Tal tese se confirma pelas decisões trazidas à análise deste trabalho investigativo, nas quais o juiz de primeira instância decreta prisões preventivas contra lideranças do MST pelo simples fato de serem integrantes do Movimento, na suposição de que por esta razão novos crimes serão cometidos. Para ilustrar, trago, a seguir, algumas decisões do MM. Juiz Átis, da Comarca de Teodoro Sampaio, na região do Pontal. A primeira é a decisão de 23 de maio de 2002, proferida no processo n.º 229/2002, no qual Edenilton Henrique Batista, José Lauro dos Santos, Ismael Vidal, Edison Lourenço de Souza, José Guilherme dos Santos, Alcides Gonçalves e Rosalina Rodrigues de Oliveira Acorsi, todos integrantes do MST, foram denunciados pelos crimes de quadrilha, furto, dano e incêndio, tendo o técnico do Itesp (Instituto de Terras do Estado de São Paulo) noticiado no Boletim de Ocorrência que os mesmos impediram a realização de trabalhos de topografia para divisão da área em lotes, e em seguida deram início ao furto de cerca da Fazenda Guaná-Mirim (já anteriormente citada), que havia sido arrendada pelo Estado para fins de reforma agrária.


O MM. Juiz Átis, na sua decisão de decreto de prisão preventiva dos líderes do Movimento, proferida em 23 de maio de 2002 e tendo por motivação a perturbação da ordem pública na região do Pontal do Paranapanema, afirma que “os responsáveis por tais ações são as pessoas componentes da liderança do MST, dentre eles os representados. Liderança essa, que a teor dos depoimentos, não quer que outras pessoas[4] sejam assentadas na área arrecada pelo Estado, exceto àquelas vinculadas ao MST.”


Em 10 de fevereiro de 2003, as referidas prisões foram revogadas, por meio do Habeas Corpus n.º 386.660-3/9, impetrado perante o Tribunal de Justiça do Estado de São Paulo, sob a alegação de a conduta de cada um dos pacientes não fora individualizada quando do decreto de prisão preventiva. O Eminente Relator, Dr. Canguçu de Almeida, identifica na decisão o forte estigma que os membros do Movimento carregam, ou seja, inerente aos discursos a tese de que bastaria participar do MST para ser criminoso e merecer a prisão, até perpétua, caso nosso ordenamento admitisse.


“Mas, ao assim decidir, o magistrado esqueceu-se da exigência induvidosa, que lhe era trazida pelo dever de bem fundamentar, de ressaltar de que forma, em que circunstâncias, a partir de quando e mercê de quais gestos, os pacientes, especificadamente, não o grupo, em seu todo, colocaram em risco a ordem pública, a paz social, a instrução criminal ou a aplicação da lei penal.

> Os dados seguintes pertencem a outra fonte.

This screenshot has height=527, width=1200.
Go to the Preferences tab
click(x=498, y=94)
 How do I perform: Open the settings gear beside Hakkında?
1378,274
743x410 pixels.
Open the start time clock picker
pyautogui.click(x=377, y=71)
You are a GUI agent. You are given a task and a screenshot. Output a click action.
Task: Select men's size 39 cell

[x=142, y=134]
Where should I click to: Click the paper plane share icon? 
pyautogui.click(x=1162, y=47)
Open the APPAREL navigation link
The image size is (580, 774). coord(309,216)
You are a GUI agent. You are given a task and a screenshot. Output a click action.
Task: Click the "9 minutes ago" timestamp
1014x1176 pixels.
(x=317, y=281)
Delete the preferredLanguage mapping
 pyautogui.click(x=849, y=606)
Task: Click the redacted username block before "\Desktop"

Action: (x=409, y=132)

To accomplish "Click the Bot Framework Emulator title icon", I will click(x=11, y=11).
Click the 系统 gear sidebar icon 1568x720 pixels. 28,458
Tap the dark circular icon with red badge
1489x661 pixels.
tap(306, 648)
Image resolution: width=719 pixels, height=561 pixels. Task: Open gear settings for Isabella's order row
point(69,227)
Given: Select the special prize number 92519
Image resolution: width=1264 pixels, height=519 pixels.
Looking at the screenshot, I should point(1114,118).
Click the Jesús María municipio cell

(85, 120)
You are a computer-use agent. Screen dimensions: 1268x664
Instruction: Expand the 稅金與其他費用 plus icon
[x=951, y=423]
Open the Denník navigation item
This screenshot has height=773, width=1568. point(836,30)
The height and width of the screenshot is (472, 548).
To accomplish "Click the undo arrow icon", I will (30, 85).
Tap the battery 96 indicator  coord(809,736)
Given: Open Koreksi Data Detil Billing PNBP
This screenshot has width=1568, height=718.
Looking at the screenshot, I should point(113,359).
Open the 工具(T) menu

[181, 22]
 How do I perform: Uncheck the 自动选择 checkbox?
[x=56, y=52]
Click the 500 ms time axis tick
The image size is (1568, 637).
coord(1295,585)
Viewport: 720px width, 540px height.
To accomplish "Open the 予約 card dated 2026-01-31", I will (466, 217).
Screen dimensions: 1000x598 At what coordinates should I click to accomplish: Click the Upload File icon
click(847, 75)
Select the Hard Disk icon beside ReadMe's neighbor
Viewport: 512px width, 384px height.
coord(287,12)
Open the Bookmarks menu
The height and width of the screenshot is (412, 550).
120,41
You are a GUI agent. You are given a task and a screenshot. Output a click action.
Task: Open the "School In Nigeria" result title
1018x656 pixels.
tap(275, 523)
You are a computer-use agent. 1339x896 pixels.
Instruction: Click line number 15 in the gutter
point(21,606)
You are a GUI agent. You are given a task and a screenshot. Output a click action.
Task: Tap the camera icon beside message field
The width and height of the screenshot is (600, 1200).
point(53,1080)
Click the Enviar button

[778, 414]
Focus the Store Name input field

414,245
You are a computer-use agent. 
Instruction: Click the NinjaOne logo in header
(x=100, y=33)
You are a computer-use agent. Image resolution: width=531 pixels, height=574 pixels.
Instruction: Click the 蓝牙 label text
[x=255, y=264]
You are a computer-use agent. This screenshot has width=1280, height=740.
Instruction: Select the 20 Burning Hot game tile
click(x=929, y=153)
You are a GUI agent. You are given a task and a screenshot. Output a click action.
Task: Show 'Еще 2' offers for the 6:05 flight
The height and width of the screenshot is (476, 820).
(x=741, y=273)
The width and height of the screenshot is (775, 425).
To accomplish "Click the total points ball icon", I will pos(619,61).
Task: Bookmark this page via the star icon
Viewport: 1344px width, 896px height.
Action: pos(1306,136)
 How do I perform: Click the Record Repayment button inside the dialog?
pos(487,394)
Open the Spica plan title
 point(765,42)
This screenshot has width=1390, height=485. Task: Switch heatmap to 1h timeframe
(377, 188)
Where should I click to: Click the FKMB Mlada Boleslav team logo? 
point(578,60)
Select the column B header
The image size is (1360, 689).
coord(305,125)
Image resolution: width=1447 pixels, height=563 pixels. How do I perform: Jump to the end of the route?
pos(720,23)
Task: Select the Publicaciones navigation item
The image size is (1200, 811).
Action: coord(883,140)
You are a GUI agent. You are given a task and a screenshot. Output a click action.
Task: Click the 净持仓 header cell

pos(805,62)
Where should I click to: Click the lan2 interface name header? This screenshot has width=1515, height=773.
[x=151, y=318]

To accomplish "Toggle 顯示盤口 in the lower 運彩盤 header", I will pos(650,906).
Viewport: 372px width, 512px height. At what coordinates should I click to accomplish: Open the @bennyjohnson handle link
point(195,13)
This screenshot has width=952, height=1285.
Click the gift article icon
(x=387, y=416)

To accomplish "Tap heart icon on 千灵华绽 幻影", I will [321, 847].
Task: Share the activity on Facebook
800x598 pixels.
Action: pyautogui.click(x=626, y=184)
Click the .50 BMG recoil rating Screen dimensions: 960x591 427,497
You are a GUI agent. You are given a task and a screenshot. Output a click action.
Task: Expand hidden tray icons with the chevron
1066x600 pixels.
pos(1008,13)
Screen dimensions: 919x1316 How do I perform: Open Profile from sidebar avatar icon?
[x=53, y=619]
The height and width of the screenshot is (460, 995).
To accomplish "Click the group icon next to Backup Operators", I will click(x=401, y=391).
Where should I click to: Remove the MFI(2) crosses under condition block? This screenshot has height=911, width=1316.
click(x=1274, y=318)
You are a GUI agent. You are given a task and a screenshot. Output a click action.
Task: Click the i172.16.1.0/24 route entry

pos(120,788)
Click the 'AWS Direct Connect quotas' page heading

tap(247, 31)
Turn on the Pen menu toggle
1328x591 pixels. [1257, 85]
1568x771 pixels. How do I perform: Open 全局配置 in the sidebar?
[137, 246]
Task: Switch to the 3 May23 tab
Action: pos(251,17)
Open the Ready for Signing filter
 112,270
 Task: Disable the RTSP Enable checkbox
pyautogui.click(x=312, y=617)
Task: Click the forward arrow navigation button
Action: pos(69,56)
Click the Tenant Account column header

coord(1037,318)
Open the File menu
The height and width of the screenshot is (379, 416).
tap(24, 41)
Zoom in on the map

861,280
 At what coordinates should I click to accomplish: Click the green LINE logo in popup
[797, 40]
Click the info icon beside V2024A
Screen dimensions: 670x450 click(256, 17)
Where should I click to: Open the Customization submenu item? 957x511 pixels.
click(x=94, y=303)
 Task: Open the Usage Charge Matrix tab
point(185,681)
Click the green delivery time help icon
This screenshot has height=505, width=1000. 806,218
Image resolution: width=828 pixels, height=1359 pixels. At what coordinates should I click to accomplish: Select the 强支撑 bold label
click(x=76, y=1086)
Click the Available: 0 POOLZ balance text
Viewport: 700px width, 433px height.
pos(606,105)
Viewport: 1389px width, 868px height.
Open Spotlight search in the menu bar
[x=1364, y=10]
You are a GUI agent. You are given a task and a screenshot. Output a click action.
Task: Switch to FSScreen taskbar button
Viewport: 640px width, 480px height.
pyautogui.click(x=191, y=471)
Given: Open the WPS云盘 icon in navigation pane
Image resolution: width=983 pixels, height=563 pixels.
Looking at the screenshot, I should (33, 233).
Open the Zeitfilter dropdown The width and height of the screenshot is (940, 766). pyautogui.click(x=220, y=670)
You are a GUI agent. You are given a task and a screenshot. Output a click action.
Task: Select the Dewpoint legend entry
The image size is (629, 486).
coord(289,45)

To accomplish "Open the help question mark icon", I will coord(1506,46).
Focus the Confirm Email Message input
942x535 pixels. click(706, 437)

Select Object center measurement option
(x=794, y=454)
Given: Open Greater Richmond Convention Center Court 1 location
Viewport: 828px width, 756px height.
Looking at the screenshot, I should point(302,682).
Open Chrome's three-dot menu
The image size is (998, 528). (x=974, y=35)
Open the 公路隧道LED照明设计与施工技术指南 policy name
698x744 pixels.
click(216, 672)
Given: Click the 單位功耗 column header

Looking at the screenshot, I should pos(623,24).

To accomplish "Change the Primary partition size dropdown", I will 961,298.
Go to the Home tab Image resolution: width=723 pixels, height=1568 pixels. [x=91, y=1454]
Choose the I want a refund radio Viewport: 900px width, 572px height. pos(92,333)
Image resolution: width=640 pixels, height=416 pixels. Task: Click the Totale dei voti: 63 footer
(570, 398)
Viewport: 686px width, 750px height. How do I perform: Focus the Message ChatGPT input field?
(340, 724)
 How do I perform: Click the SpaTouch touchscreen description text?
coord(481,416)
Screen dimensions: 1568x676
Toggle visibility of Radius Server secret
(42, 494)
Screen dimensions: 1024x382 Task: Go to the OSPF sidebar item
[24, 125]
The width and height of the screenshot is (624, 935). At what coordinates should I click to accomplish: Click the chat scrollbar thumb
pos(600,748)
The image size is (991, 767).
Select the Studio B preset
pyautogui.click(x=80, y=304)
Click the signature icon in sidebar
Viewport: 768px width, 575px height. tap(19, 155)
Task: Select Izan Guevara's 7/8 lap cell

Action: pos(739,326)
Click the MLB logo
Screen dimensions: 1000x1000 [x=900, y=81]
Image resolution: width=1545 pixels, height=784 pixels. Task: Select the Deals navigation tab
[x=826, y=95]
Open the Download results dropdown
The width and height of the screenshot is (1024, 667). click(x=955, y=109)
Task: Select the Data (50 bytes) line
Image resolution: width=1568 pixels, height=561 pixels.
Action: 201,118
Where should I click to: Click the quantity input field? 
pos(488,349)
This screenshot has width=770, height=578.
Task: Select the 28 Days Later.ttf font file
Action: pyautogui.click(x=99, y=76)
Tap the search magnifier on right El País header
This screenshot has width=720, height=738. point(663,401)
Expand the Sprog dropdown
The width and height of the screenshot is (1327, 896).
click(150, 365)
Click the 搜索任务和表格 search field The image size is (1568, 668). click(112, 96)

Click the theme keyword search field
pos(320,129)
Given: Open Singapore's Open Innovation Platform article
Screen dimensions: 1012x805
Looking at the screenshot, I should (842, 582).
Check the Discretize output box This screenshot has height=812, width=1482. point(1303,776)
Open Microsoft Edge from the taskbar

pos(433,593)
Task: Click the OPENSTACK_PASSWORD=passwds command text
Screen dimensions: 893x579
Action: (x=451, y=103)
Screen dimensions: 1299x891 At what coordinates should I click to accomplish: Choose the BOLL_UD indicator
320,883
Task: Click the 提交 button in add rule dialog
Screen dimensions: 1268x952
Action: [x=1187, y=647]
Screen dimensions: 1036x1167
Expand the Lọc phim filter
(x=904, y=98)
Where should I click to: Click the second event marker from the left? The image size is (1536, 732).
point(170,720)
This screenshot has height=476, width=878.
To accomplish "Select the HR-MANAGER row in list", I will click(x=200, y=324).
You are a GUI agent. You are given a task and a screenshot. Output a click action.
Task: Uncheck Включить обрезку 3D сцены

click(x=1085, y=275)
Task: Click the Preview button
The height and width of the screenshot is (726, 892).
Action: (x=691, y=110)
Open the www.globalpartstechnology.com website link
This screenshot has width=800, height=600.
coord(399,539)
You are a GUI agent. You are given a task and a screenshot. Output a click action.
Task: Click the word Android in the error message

Aceitou a autoridade judiciária, em nome de todo o agrupamento, a responsabilidade dos acusados, admitindo que eles, tão somente por serem ‘sem-terra’ e por integrarem o movimento, estavam a aperfeiçoar as circunstâncias a que alude o art. 312 da lei penal adjetiva.


A todos imputou-se comportamento anárquico, sem que fosse posto em destaque, no despacho que lhes custou a prisão preventiva, o que tenham feito uns a outros. Fossem dez, quinze, vinte ou cem, os denunciados, todos acabariam presos preventivamente, desprezadas quaisquer indagações ou pesquisa a propósito do efetivo agir comprometedor da ordem pública”. (Grifos meus)


Em outro processo (n.º 46/1997), em decisão proferida em 25 de junho de 2003, o MM. Juiz Átis decreta a prisão provisória de Marcio Barreto, membro do MST. Ao proferi-la, o Juiz, mais uma vez demonstra sua antipatia pelo Movimento, rotulando seus participantes como criminosos, como se verifica a seguir, garantindo assim, a ordem do discurso ou o discurso da ordem no sentido da manutenção do status quo vigente:


“Necessária, portanto, a custódia cautelar não só para a oitiva do sentenciado (pessoa que não tem destino certo e sempre mudando seu endereço, já que ligado ao MST), mas também para que a ordem pública não seja atacada com novos crimes”.


Interessante notar que diversos e múltiplos discursos rotulam o trabalhador rural em questão como criminoso como se pode verificar em diferentes outros processos. O primeiro item a se ressaltar é quando o Juiz afirma que o sr. Marcio não possui destino certo, já que ligado ao MST, deixa implícito a noção subjetiva de alguém desnorteado e não a noção de ausência de domicílio como lugar aonde se dirige alguém[5]. Tal inversão associada ao conjunto ligado ao MST, deixa antever à população o grau de periculosidade imposto ao réu. Não obstante o mau uso terminológico da palavra, o pior veio em seguida, ao afirmar que a prisão preventiva se fazia necessária para assegurar que a sociedade estaria livre da ocorrência de novos crimes. Trata-se de segregação social límpida e cristalina, partindo-se do pressuposto de que o sr. Marcio, por integrar o MST, irá certamente cometer novos delitos, e por certo é perigoso, sendo ainda discursos que reafirmam discursos da ordem e, conseqüentemente, relacionados ao poder vigente.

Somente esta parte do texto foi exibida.